● Required action
Word for word, output the data that follows.

*** Exercise material ***

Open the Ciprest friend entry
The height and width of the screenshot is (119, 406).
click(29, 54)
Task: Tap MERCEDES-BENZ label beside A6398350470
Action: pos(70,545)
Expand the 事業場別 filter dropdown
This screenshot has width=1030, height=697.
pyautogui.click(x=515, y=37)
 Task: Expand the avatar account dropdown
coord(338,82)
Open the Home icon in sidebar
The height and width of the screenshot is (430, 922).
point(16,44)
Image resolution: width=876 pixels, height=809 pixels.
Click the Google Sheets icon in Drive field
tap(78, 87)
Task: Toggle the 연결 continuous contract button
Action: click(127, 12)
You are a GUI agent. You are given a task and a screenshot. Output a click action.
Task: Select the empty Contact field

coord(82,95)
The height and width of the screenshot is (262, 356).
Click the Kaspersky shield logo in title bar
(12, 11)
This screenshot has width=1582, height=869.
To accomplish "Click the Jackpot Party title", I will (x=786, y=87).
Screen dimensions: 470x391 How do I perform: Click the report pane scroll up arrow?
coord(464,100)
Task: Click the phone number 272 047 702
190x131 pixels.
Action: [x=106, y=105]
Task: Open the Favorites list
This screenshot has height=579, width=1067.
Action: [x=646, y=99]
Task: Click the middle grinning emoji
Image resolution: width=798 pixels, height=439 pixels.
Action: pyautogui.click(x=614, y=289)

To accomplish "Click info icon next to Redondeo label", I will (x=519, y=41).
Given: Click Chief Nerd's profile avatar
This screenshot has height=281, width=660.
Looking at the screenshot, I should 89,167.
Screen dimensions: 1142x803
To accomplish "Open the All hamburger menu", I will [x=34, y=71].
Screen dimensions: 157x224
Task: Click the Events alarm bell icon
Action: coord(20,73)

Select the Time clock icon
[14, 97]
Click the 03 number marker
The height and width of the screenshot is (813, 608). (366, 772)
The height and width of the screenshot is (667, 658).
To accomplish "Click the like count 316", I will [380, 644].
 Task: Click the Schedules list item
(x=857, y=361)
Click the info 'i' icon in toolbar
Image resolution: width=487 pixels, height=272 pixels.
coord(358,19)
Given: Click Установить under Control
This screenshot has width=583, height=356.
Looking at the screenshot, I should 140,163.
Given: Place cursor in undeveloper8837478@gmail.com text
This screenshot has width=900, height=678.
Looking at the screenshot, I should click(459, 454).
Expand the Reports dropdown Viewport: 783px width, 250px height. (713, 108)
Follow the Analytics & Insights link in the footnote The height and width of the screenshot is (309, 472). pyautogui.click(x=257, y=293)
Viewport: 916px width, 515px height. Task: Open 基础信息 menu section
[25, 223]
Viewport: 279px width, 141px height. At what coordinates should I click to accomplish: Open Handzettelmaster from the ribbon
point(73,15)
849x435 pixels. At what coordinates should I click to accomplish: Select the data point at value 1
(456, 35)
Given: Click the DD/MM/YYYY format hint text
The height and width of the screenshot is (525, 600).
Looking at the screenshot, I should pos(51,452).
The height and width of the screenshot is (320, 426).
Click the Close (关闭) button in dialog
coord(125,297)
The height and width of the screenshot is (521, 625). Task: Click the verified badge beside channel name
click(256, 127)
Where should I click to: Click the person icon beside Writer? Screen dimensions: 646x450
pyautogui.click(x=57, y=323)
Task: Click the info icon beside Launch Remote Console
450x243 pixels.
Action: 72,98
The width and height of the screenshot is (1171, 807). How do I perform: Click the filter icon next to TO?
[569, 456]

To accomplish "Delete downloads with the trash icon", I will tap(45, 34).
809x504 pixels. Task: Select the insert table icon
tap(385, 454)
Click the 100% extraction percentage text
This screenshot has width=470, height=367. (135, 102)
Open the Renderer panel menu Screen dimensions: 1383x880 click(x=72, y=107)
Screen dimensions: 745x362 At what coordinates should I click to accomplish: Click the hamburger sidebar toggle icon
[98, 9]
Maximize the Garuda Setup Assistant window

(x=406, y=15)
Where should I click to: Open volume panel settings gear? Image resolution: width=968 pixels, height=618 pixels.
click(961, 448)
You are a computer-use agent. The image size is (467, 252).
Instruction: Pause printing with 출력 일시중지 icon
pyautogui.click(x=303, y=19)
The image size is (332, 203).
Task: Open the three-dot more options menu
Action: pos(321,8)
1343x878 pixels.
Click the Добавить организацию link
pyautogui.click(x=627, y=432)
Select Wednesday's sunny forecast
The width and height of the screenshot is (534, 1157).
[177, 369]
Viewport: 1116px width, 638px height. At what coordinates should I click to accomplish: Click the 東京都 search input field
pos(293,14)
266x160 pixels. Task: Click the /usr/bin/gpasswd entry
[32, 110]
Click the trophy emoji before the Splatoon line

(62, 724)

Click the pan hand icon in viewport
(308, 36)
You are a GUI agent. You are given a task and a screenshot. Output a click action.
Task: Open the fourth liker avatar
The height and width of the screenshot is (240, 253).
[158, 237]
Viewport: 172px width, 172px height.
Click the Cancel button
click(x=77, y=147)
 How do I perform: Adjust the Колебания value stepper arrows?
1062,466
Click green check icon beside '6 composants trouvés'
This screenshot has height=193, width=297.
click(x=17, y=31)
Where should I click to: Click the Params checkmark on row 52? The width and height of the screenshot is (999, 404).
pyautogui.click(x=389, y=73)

*** End of Exercise material ***

● Answer for the task
Open the Ciprest friend entry
The height and width of the screenshot is (119, 406).
click(29, 54)
Task: Tap MERCEDES-BENZ label beside A6398350470
Action: pos(70,545)
Expand the 事業場別 filter dropdown
This screenshot has width=1030, height=697.
pyautogui.click(x=515, y=37)
 Task: Expand the avatar account dropdown
coord(338,82)
Open the Home icon in sidebar
The height and width of the screenshot is (430, 922).
point(16,44)
Image resolution: width=876 pixels, height=809 pixels.
Click the Google Sheets icon in Drive field
tap(78, 87)
Task: Toggle the 연결 continuous contract button
Action: click(127, 12)
You are a GUI agent. You are given a task and a screenshot. Output a click action.
Task: Select the empty Contact field

coord(82,95)
The height and width of the screenshot is (262, 356).
Click the Kaspersky shield logo in title bar
(12, 11)
This screenshot has width=1582, height=869.
To accomplish "Click the Jackpot Party title", I will (x=786, y=87).
Screen dimensions: 470x391 How do I perform: Click the report pane scroll up arrow?
coord(464,100)
Task: Click the phone number 272 047 702
190x131 pixels.
Action: [x=106, y=105]
Task: Open the Favorites list
This screenshot has height=579, width=1067.
Action: [x=646, y=99]
Task: Click the middle grinning emoji
Image resolution: width=798 pixels, height=439 pixels.
Action: pyautogui.click(x=614, y=289)

To accomplish "Click info icon next to Redondeo label", I will (x=519, y=41).
Given: Click Chief Nerd's profile avatar
This screenshot has height=281, width=660.
Looking at the screenshot, I should 89,167.
Screen dimensions: 1142x803
To accomplish "Open the All hamburger menu", I will [x=34, y=71].
Screen dimensions: 157x224
Task: Click the Events alarm bell icon
Action: coord(20,73)

Select the Time clock icon
[14, 97]
Click the 03 number marker
The height and width of the screenshot is (813, 608). (366, 772)
The height and width of the screenshot is (667, 658).
To accomplish "Click the like count 316", I will [380, 644].
 Task: Click the Schedules list item
(x=857, y=361)
Click the info 'i' icon in toolbar
Image resolution: width=487 pixels, height=272 pixels.
coord(358,19)
Given: Click Установить under Control
This screenshot has width=583, height=356.
Looking at the screenshot, I should 140,163.
Given: Place cursor in undeveloper8837478@gmail.com text
This screenshot has width=900, height=678.
Looking at the screenshot, I should click(459, 454).
Expand the Reports dropdown Viewport: 783px width, 250px height. (713, 108)
Follow the Analytics & Insights link in the footnote The height and width of the screenshot is (309, 472). pyautogui.click(x=257, y=293)
Viewport: 916px width, 515px height. Task: Open 基础信息 menu section
[25, 223]
Viewport: 279px width, 141px height. At what coordinates should I click to accomplish: Open Handzettelmaster from the ribbon
point(73,15)
849x435 pixels. At what coordinates should I click to accomplish: Select the data point at value 1
(456, 35)
Given: Click the DD/MM/YYYY format hint text
The height and width of the screenshot is (525, 600).
Looking at the screenshot, I should pos(51,452).
The height and width of the screenshot is (320, 426).
Click the Close (关闭) button in dialog
coord(125,297)
The height and width of the screenshot is (521, 625). Task: Click the verified badge beside channel name
click(256, 127)
Where should I click to: Click the person icon beside Writer? Screen dimensions: 646x450
pyautogui.click(x=57, y=323)
Task: Click the info icon beside Launch Remote Console
450x243 pixels.
Action: 72,98
The width and height of the screenshot is (1171, 807). How do I perform: Click the filter icon next to TO?
[569, 456]

To accomplish "Delete downloads with the trash icon", I will tap(45, 34).
809x504 pixels. Task: Select the insert table icon
tap(385, 454)
Click the 100% extraction percentage text
This screenshot has width=470, height=367. (135, 102)
Open the Renderer panel menu Screen dimensions: 1383x880 click(x=72, y=107)
Screen dimensions: 745x362 At what coordinates should I click to accomplish: Click the hamburger sidebar toggle icon
[98, 9]
Maximize the Garuda Setup Assistant window

(x=406, y=15)
Where should I click to: Open volume panel settings gear? Image resolution: width=968 pixels, height=618 pixels.
click(961, 448)
You are a computer-use agent. The image size is (467, 252).
Instruction: Pause printing with 출력 일시중지 icon
pyautogui.click(x=303, y=19)
The image size is (332, 203).
Task: Open the three-dot more options menu
Action: pos(321,8)
1343x878 pixels.
Click the Добавить организацию link
pyautogui.click(x=627, y=432)
Select Wednesday's sunny forecast
The width and height of the screenshot is (534, 1157).
[177, 369]
Viewport: 1116px width, 638px height. At what coordinates should I click to accomplish: Click the 東京都 search input field
pos(293,14)
266x160 pixels. Task: Click the /usr/bin/gpasswd entry
[32, 110]
Click the trophy emoji before the Splatoon line

(62, 724)

Click the pan hand icon in viewport
(308, 36)
You are a GUI agent. You are given a task and a screenshot. Output a click action.
Task: Open the fourth liker avatar
The height and width of the screenshot is (240, 253).
[158, 237]
Viewport: 172px width, 172px height.
Click the Cancel button
click(x=77, y=147)
 How do I perform: Adjust the Колебания value stepper arrows?
1062,466
Click green check icon beside '6 composants trouvés'
This screenshot has height=193, width=297.
click(x=17, y=31)
Where should I click to: Click the Params checkmark on row 52? The width and height of the screenshot is (999, 404).
pyautogui.click(x=389, y=73)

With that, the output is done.